Citation: 2022 NY Slip Op 04946Docket: 2019-11266

Court: Appellate Division of the Supreme Court of the State of New York; August 17, 2022; New York; State Appellate Court

Original Court Document: View Document

Narrative Opinion Summary

In the case of Breland-Marrow v RXR Realty, LLC, the New York Supreme Court's Appellate Division, Second Department, reviewed an appeal from a personal injury lawsuit following a slip-and-fall incident. The plaintiffs alleged that the defendants, RXR Realty, LLC, and BEWCO Corporation, were responsible for injuries sustained from a fall on ice and water in a building managed by them. The defendants sought summary judgment, arguing they neither created the hazardous condition nor had actual or constructive notice of it. The trial court granted summary judgment dismissing the complaint but left third-party claims against their service contractor, ABM Janitorial Service Northeast, Inc., unresolved. On appeal, the court affirmed the dismissal of the main action but reversed the lower court's ruling on the third-party claims, requiring them to be addressed substantively. The court held that the defendants successfully demonstrated lack of notice and creation of the hazard, while the plaintiffs failed to present a triable issue. The appellate court also analyzed claims for contractual indemnification and breach of contract related to insurance procurement, concluding that the defendants did not provide sufficient evidence to support these claims. Costs were awarded to the defendants and third-party defendant ABM.

Legal Issues Addressed

Breach of Contract for Insurance Procurement

Application: The court found that RXR and BEWCO were not entitled to summary judgment on the third-party claim for breach of contract due to failure to procure insurance, as they did not provide evidence of such failure.

Reasoning: Additionally, RXR and BEWCO were not entitled to summary judgment on the third-party claim for breach of contract due to ABM's alleged failure to procure insurance, as they did not present evidence that ABM failed to meet its obligations to name RXR as an additional insured.

Constructive Notice of Hazardous Conditions

Application: The court applied the principle that constructive notice requires evidence that the hazardous condition was visible and existed long enough for the defendant to address it, and that defendants must show evidence of the last inspection or cleaning.

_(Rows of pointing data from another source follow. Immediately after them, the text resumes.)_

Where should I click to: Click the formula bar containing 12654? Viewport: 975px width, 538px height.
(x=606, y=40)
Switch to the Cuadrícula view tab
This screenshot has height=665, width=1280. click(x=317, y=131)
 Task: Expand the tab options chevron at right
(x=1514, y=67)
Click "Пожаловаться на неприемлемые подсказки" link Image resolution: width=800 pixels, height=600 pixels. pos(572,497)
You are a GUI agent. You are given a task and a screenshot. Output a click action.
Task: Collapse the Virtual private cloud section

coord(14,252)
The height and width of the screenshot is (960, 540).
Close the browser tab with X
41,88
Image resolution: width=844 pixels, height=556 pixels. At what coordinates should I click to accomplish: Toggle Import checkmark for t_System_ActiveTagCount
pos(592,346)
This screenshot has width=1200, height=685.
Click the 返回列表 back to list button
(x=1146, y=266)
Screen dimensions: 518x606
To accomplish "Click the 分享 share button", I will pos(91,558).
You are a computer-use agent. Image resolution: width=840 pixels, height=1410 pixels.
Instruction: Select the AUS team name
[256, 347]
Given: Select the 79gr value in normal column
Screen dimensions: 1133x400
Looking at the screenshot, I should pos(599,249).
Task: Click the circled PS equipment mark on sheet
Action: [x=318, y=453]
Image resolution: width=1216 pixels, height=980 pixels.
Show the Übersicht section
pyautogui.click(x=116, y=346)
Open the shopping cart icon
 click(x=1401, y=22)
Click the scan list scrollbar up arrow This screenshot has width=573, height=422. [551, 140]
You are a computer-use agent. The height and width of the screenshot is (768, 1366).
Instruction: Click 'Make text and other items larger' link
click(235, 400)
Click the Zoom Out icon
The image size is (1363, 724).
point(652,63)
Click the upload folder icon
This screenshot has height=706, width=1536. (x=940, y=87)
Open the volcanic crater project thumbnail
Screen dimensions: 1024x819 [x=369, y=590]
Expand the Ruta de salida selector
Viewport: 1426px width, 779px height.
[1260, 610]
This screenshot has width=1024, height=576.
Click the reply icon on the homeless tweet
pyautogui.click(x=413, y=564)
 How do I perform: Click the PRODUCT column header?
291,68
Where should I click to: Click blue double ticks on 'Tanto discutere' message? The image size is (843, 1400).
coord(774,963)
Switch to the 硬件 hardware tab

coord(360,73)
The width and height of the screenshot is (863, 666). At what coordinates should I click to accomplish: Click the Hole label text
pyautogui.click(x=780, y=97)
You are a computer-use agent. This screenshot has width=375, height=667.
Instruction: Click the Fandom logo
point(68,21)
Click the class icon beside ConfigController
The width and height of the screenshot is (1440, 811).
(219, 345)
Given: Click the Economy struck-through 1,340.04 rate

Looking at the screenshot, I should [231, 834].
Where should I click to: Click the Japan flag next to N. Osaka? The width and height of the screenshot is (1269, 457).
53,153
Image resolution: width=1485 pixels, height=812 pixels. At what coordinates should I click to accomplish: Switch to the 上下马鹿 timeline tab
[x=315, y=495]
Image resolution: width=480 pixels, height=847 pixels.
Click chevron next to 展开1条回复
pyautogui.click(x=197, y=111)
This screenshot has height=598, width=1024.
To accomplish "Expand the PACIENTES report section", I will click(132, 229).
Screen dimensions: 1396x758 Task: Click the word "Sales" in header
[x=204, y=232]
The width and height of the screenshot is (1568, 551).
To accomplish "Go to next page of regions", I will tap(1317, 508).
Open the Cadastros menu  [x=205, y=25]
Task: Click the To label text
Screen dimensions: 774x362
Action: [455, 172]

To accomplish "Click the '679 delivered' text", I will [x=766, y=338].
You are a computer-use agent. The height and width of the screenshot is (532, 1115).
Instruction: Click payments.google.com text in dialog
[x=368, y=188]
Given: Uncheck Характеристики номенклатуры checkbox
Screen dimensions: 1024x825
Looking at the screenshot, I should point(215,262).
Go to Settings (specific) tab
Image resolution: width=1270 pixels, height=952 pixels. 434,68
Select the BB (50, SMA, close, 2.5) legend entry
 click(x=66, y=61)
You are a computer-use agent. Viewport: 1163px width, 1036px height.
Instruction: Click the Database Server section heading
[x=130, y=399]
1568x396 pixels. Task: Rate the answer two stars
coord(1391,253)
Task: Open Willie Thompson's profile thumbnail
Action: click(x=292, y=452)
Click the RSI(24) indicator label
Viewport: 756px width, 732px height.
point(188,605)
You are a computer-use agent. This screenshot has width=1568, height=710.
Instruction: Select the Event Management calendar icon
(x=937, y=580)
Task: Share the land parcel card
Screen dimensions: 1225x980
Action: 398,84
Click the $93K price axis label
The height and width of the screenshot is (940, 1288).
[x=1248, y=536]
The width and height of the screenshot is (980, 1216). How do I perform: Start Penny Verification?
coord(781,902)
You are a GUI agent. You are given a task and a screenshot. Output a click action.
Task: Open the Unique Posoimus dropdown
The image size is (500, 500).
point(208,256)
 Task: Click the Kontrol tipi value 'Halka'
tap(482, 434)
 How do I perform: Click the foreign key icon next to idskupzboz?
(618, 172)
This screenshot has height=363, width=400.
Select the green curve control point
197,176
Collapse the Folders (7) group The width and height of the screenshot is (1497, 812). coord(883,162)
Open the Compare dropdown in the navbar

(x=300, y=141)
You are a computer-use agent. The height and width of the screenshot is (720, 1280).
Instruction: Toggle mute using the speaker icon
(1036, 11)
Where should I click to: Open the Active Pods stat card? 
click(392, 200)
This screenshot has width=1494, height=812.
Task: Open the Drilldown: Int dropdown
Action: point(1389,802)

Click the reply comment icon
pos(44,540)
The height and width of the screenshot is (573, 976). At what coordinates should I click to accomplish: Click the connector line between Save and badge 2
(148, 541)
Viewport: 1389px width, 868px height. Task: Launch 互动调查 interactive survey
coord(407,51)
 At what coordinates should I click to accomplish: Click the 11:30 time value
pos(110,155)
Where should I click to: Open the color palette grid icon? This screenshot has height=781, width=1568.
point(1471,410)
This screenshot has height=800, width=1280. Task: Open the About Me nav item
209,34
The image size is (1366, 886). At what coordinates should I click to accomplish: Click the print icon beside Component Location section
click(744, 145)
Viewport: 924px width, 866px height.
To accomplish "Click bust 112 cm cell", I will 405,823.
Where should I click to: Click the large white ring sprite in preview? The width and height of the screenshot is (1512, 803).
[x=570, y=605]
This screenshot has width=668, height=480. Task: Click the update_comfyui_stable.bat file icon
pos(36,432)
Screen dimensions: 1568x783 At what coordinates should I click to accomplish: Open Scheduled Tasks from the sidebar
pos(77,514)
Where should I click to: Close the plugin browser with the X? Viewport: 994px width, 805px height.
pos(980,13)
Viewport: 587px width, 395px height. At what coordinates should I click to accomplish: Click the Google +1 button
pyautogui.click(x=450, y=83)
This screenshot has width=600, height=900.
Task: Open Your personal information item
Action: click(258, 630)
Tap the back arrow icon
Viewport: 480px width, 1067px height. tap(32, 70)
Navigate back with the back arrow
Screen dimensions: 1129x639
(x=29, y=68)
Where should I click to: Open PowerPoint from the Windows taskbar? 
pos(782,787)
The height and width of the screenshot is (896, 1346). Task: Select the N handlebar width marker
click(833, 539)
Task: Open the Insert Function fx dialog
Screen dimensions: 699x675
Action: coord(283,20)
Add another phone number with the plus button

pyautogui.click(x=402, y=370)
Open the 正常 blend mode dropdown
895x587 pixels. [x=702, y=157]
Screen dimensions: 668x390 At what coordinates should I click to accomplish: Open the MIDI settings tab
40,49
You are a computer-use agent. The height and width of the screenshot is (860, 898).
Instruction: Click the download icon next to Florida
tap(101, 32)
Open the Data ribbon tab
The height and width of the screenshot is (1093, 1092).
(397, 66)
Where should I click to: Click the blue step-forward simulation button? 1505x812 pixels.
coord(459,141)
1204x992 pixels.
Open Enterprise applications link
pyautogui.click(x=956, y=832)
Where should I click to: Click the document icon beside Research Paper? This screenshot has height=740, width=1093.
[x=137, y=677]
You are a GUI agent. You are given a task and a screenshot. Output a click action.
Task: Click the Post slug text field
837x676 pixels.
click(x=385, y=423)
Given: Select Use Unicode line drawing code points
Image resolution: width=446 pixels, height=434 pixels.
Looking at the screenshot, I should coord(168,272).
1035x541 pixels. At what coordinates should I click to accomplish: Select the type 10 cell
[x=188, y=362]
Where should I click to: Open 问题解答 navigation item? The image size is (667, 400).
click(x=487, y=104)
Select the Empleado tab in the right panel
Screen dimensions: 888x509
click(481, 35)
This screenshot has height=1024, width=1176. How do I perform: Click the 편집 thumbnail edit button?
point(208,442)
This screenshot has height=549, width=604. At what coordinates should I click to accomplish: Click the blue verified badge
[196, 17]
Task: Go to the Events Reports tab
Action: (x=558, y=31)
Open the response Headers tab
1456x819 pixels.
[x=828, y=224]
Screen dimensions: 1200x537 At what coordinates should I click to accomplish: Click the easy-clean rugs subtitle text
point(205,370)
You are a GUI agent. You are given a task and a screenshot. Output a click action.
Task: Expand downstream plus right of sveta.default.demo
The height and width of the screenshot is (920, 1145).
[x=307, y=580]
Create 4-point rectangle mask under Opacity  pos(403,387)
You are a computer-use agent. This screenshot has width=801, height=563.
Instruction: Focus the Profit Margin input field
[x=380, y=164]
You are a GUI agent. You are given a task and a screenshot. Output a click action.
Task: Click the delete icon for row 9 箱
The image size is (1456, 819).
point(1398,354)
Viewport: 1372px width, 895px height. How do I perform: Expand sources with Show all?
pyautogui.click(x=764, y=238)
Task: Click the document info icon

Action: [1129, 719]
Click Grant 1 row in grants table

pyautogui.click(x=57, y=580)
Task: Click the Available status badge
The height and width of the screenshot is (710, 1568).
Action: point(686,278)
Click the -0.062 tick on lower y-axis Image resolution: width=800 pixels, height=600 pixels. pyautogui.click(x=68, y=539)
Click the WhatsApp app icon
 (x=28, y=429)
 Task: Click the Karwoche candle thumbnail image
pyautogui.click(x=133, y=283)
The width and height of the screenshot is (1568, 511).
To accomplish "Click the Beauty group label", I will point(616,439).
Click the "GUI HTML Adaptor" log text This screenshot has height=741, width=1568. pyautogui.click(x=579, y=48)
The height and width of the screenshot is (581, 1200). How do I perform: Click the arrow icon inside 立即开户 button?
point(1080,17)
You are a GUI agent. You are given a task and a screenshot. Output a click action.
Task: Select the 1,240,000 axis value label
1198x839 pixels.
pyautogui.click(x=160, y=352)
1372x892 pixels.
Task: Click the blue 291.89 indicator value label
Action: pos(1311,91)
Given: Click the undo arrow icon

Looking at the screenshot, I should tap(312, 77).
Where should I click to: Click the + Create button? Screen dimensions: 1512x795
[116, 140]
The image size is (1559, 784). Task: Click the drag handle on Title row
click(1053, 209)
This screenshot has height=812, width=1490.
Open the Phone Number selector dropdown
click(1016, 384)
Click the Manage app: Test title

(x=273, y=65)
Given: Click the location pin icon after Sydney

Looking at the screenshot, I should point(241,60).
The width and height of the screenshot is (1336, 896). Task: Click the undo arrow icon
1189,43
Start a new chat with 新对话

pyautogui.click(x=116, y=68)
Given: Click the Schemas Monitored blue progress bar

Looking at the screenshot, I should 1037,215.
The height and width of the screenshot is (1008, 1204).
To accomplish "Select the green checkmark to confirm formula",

Reasoning: In Parietti v. Wal-Mart Stores, Inc., the court determined that a defendant has constructive notice of a hazardous condition if it is visible and has existed long enough for the defendant to discover and remedy it.

Contractual Indemnification

Application: The court noted that contractual indemnification depends on the specific language of the contract, requiring proof of negligence or misconduct by the indemnified party, which was not established in this case.

Reasoning: Regarding contractual indemnification, the court noted that it relies on the specific language of the contract. The indemnification clause in RXR's contract with ABM required proof of negligence or misconduct by ABM, which RXR and BEWCO did not establish.

Summary Judgment in Slip-and-Fall Cases

Application: The court held that to succeed in a summary judgment motion in slip-and-fall cases, a property owner must demonstrate they did not create the hazardous condition nor have notice of it.

Reasoning: The ruling emphasized that a property owner must demonstrate they did not create the hazardous condition nor have notice of it to succeed in a summary judgment motion in slip-and-fall cases.